Trump was able to tap into some of that cultural discontent, activating young men across racial lines through a proactive media strategy and eschewing some of the “preachier” aspects of the religious Right. A Republican presidential candidate endorsing a state ballot measure to legalize marijuana would have been unthinkable in generations past, but Trump was happy to support Florida’s move to permit legal weed (which failed, thanks to the state’s supermajority requirements). A quiet endorsement of young men’s getting high and losing hours and years to aimless Grateful Dead sessions may not be good for encouraging a healthy culture, but it does seem to have tapped into the post-religious strains on the Right. Tacking to the cultural mainstream may sand off some of the distinctive social views that kept some voters from swinging red in the past, but it also raises the stakes for the GOP’s economic agenda. And its demonstrated tendency toward chaos—rather than, say, focusing on lowering consumer prices—may well show why the honeymoon has been short-lived.  

There will be plenty of potential wins for conservatives to cheer for over the next four years.
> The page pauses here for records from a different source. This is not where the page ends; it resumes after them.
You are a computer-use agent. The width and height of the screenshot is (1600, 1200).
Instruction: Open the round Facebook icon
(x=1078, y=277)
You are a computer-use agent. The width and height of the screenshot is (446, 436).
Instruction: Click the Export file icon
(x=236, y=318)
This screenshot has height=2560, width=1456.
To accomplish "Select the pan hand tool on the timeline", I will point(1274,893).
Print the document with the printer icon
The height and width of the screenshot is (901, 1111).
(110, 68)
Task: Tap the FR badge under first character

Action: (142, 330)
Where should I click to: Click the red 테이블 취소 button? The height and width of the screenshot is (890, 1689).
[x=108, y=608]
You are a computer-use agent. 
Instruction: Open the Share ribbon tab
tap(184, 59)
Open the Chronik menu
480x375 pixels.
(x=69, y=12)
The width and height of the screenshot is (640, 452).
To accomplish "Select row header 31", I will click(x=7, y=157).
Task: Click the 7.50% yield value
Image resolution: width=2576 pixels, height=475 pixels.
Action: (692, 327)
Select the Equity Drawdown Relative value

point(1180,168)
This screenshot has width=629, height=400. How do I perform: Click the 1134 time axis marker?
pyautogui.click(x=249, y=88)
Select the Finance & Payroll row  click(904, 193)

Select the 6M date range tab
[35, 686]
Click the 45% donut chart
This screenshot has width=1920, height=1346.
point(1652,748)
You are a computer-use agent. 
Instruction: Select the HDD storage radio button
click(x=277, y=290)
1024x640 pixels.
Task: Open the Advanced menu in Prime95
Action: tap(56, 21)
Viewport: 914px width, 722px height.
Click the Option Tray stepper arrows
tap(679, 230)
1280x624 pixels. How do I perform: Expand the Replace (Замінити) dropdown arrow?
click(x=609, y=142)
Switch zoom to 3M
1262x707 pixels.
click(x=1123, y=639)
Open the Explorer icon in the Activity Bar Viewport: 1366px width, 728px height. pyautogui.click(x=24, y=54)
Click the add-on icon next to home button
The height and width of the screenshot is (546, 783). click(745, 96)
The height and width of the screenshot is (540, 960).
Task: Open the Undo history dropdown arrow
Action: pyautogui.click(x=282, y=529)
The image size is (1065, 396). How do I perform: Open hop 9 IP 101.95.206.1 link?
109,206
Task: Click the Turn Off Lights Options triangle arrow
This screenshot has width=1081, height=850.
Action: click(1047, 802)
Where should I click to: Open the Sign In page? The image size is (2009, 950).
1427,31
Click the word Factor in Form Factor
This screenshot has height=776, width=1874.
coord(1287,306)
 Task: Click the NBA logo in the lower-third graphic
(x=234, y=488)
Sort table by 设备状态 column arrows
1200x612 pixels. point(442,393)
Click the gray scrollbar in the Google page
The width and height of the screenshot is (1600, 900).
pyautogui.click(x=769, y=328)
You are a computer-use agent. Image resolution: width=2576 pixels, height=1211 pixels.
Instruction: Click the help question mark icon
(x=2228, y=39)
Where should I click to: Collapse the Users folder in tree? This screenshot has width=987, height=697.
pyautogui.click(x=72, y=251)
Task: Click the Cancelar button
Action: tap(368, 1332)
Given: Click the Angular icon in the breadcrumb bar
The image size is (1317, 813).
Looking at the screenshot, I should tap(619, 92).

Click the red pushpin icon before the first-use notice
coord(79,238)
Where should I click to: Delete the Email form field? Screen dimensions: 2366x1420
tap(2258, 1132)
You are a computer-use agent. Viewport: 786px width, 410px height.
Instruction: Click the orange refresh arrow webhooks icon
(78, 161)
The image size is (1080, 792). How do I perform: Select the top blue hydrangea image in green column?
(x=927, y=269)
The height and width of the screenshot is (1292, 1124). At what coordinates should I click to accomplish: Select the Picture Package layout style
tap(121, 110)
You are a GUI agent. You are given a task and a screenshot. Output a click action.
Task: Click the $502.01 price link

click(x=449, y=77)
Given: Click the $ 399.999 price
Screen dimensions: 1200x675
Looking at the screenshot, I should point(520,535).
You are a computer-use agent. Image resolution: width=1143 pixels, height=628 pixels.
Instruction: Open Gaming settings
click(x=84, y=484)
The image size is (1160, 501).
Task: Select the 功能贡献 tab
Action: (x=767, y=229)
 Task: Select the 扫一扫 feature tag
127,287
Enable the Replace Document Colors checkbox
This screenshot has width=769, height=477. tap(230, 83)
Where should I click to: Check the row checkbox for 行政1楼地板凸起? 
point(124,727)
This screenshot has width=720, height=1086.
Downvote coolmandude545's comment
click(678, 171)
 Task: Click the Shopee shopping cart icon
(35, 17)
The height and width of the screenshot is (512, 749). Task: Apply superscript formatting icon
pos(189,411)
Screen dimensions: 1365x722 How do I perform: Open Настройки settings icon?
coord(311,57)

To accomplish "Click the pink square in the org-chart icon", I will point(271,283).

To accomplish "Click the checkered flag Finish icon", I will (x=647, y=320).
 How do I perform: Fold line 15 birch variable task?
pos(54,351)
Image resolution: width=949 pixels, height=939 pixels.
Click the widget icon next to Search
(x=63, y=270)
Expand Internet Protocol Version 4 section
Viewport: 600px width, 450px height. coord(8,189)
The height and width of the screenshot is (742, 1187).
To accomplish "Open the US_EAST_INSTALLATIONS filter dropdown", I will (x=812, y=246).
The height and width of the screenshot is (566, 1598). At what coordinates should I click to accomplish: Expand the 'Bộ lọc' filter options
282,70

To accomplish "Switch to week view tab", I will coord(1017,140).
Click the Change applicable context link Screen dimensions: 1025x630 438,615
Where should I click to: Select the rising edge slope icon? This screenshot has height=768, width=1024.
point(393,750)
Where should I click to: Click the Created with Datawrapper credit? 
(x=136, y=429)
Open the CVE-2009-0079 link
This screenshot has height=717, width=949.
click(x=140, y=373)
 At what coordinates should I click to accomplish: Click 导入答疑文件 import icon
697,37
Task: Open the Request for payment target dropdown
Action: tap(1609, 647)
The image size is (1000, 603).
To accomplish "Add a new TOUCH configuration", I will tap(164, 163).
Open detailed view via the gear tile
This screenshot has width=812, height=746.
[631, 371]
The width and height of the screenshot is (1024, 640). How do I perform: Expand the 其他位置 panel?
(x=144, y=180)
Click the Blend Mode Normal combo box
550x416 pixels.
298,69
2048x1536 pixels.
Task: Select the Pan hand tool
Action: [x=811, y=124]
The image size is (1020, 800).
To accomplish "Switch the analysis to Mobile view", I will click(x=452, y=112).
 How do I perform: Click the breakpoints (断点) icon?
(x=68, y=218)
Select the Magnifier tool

Retrenching against progressive overreach, even to the level of overturning past presidential actions on affirmative action once thought untouchable, may leave many on the Right with much to appreciate.  

Yet the tectonic plates remain shifting away from the pro-life and pro-family movement. If nothing else, the ANES data should be yet another reminder that there is no longer any “great silent majority” of socially conservative voters. We are, at best, coalition partners with a political movement that has the tendency to default into a lifestyle libertarianism and the move-fast-and-break-things ethos of the tech bro.  

This makes the White House’s tendency to measure once and cut twice a challenge for conservative governance efforts. Delivering for working-class voters should mean thinking about how to improve government, rather than just taking a chainsaw to it. If the Trump administration were able to steady itself and forgo some of the more chaotic implementation of its bigger policy swings, it could give key personnel much-needed space to translate its distinctive, populist energies into a sound—and popular—governing agenda.